To get stronger, it matters more how heavy the weight is than whether you push to your absolute limit—lifting heavier weights makes you stronger, no matter if you stop short of failure.
Scientific Claim
In untrained young men performing unilateral knee extensions, strength gains (1RM) are significantly greater with high-load training (33.4–33.8%) compared to low-load training (15.8–17.7%), regardless of whether sets are performed to muscular failure, indicating that load magnitude—not effort level—is the primary driver of strength improvements.
Original Statement
“The 1RM values increased pre- to post-test in all training protocols (p < 0.0001). However, values for HL-RF (75.5 ± 19.2 to 99.3 ± 19.0 kg, ES: 1.24) and HL-RNF (75.1 ± 18.4 to 99.4 ± 20.4 kg, ES: 1.25) were significantly greater when compared with the LL-RF and LL-RNF protocols (76.1 ± 14.9 to 89.2 ± 16.9 kg, ES: 0.82... and 75.0 ± 11.8 to 86.5 ± 13.7 kg, ES: 0.89...).”

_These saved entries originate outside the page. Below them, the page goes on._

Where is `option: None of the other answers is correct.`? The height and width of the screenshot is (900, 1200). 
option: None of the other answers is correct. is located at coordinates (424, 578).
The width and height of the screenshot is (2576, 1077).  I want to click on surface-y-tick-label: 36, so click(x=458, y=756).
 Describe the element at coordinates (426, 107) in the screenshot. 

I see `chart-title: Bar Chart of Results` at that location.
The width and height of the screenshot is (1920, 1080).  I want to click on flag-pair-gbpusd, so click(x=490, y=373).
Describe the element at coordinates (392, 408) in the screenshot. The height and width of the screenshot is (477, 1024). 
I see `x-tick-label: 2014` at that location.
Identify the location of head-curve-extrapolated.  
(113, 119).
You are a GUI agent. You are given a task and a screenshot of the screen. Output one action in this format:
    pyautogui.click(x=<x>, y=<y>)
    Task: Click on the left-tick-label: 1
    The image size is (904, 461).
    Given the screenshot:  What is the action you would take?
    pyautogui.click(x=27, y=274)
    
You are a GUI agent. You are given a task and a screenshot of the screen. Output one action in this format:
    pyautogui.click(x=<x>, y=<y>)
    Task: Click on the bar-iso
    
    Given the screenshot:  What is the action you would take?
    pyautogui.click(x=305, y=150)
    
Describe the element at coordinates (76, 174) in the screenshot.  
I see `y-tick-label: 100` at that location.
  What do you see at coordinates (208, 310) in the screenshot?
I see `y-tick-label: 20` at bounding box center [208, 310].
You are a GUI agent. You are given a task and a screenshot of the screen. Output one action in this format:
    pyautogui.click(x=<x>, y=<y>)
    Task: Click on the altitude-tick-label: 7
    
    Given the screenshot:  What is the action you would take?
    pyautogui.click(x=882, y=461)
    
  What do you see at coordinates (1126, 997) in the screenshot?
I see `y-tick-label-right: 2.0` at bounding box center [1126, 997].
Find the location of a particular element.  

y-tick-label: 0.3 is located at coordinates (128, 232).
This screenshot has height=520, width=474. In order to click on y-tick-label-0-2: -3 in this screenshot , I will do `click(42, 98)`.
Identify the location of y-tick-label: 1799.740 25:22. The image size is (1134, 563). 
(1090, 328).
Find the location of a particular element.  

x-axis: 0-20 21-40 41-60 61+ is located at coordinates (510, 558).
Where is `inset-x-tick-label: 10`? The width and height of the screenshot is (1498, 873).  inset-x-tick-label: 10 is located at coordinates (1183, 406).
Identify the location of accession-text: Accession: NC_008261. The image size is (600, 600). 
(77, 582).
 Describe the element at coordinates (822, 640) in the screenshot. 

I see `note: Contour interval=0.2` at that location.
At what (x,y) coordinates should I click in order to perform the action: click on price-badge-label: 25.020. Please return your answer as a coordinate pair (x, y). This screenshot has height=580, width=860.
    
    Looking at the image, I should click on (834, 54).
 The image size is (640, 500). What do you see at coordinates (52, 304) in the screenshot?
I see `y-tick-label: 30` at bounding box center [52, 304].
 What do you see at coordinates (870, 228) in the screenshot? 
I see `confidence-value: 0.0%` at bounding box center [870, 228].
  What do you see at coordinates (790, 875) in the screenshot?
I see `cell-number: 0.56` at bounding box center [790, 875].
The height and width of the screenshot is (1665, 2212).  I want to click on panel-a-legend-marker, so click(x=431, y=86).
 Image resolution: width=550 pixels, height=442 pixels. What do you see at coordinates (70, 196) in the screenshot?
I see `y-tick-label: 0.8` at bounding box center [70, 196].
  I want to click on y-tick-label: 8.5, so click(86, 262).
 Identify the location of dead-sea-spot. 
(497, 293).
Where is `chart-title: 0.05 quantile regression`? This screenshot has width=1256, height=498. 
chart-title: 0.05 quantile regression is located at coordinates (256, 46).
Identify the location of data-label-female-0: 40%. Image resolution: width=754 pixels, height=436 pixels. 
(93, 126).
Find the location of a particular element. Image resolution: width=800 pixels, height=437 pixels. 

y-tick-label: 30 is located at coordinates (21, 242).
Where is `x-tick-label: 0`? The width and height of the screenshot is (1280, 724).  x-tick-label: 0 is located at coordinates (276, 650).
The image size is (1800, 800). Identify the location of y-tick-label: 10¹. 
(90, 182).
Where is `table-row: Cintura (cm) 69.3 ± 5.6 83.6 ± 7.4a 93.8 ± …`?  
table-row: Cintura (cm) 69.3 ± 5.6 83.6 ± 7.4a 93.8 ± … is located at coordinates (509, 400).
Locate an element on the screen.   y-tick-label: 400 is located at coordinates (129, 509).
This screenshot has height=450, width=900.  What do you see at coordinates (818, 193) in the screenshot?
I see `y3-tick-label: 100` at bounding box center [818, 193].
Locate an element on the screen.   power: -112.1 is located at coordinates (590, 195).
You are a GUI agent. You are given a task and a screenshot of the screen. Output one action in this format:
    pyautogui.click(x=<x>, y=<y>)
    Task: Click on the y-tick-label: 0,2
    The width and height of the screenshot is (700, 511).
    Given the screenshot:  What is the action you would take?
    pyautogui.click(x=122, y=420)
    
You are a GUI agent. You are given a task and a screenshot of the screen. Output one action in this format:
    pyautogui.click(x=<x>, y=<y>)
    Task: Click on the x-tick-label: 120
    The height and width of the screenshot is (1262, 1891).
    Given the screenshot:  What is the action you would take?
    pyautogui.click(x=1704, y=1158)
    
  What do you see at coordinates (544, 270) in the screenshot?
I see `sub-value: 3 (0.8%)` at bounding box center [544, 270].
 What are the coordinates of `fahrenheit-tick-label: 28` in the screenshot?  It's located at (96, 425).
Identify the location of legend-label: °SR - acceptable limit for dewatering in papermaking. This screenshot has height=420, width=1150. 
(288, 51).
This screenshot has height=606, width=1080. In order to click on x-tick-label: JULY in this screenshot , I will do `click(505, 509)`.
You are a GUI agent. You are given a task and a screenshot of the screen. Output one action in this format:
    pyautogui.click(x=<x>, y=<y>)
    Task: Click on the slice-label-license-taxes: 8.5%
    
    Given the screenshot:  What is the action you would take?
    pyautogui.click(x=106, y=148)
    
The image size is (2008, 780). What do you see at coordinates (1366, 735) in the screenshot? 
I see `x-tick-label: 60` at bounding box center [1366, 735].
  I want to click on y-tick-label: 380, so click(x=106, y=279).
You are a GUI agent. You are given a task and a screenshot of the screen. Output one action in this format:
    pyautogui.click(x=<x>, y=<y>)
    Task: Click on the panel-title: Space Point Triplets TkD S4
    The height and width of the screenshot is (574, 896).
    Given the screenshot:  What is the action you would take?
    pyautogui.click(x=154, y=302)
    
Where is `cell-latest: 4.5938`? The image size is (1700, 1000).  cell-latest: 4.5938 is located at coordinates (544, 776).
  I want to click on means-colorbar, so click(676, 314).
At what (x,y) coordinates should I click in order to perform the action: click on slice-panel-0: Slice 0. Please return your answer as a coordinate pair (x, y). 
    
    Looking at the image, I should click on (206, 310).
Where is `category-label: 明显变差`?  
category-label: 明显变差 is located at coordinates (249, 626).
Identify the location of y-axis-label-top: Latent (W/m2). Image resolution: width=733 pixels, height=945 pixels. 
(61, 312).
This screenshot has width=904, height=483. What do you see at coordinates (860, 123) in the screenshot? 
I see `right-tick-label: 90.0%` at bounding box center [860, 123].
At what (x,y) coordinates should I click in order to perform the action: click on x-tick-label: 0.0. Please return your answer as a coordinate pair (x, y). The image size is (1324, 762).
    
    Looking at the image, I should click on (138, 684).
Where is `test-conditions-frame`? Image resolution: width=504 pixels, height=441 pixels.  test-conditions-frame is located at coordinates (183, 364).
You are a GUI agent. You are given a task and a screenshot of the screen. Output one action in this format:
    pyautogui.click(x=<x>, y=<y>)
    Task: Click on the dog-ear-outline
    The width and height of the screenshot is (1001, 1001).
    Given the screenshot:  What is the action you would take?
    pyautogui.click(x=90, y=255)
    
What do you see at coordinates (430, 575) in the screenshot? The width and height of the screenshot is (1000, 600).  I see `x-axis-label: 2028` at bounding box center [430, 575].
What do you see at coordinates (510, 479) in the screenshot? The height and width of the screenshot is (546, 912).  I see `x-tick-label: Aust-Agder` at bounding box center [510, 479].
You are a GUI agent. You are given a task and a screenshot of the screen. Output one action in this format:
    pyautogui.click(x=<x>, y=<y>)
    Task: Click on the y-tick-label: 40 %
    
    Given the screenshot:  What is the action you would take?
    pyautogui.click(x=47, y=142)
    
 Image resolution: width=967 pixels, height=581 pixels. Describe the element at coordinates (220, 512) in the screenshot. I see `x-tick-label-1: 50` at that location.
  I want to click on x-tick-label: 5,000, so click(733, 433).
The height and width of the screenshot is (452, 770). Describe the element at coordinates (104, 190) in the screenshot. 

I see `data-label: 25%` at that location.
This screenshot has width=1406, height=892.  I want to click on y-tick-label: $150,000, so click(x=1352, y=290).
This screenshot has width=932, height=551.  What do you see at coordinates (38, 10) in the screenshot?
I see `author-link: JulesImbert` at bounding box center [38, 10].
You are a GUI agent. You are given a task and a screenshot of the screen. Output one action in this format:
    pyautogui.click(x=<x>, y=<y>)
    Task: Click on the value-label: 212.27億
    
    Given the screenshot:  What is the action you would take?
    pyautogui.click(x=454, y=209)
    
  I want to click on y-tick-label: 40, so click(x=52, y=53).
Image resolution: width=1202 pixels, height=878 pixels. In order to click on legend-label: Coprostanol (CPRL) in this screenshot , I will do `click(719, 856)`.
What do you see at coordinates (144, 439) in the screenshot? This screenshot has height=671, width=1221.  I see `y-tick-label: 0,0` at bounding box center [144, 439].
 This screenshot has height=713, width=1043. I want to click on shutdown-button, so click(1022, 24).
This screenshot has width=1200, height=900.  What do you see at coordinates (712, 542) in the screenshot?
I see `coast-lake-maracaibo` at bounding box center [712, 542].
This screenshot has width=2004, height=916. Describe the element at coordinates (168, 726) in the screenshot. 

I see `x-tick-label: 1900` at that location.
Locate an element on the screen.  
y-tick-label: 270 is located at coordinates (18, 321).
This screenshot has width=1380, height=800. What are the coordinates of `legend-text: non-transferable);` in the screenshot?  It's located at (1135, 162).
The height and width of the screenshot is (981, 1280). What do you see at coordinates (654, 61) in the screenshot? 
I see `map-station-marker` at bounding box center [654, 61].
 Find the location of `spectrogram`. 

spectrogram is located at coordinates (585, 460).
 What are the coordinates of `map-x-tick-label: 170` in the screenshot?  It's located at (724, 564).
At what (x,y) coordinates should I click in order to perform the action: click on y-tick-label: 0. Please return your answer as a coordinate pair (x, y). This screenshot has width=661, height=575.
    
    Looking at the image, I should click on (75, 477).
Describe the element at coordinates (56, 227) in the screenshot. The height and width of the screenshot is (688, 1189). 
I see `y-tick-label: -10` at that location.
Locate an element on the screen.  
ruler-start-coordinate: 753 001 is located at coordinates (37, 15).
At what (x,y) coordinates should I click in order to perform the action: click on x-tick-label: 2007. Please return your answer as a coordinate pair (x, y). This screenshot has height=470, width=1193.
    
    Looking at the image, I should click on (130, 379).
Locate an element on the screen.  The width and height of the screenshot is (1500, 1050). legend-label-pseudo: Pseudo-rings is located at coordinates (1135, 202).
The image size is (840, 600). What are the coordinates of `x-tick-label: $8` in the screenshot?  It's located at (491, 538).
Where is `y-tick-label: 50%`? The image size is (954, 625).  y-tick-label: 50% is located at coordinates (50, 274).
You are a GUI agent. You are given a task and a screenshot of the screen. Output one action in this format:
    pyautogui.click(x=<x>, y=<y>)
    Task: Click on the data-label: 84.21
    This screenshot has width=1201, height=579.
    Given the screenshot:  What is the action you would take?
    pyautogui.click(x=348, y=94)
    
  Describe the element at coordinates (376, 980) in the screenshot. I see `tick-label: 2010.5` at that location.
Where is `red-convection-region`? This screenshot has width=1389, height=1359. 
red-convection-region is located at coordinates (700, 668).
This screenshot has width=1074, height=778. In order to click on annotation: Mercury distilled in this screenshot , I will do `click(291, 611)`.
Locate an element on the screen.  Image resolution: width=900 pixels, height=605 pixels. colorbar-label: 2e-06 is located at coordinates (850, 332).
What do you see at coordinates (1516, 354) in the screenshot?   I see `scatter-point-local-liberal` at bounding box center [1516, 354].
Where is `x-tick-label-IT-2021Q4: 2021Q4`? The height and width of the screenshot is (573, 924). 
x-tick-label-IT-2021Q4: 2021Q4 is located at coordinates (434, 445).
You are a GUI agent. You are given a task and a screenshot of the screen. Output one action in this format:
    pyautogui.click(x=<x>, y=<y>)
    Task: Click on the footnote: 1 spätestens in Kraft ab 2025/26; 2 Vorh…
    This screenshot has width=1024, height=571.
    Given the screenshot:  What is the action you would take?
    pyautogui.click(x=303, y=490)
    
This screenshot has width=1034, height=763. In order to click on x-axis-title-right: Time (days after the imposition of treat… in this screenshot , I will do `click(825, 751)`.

Evidence Quality Assessment
Claim Status
appropriately stated
Study Design Support
Design supports claim
Appropriate Language Strength
definitive
Can make definitive causal claims
Assessment Explanation
The RCT design with direct 1RM testing and volume equating allows definitive claims that load, not failure, drives strength gains in this population.
Evidence from Studies
Supporting (1)
Muscle Failure Promotes Greater Muscle Hypertrophy in Low-Load but Not in High-Load Resistance Training
Lifting heavier weights made people much stronger, no matter if they pushed to exhaustion or not—lifting light weights didn’t make them as strong, even if they went all the way to failure.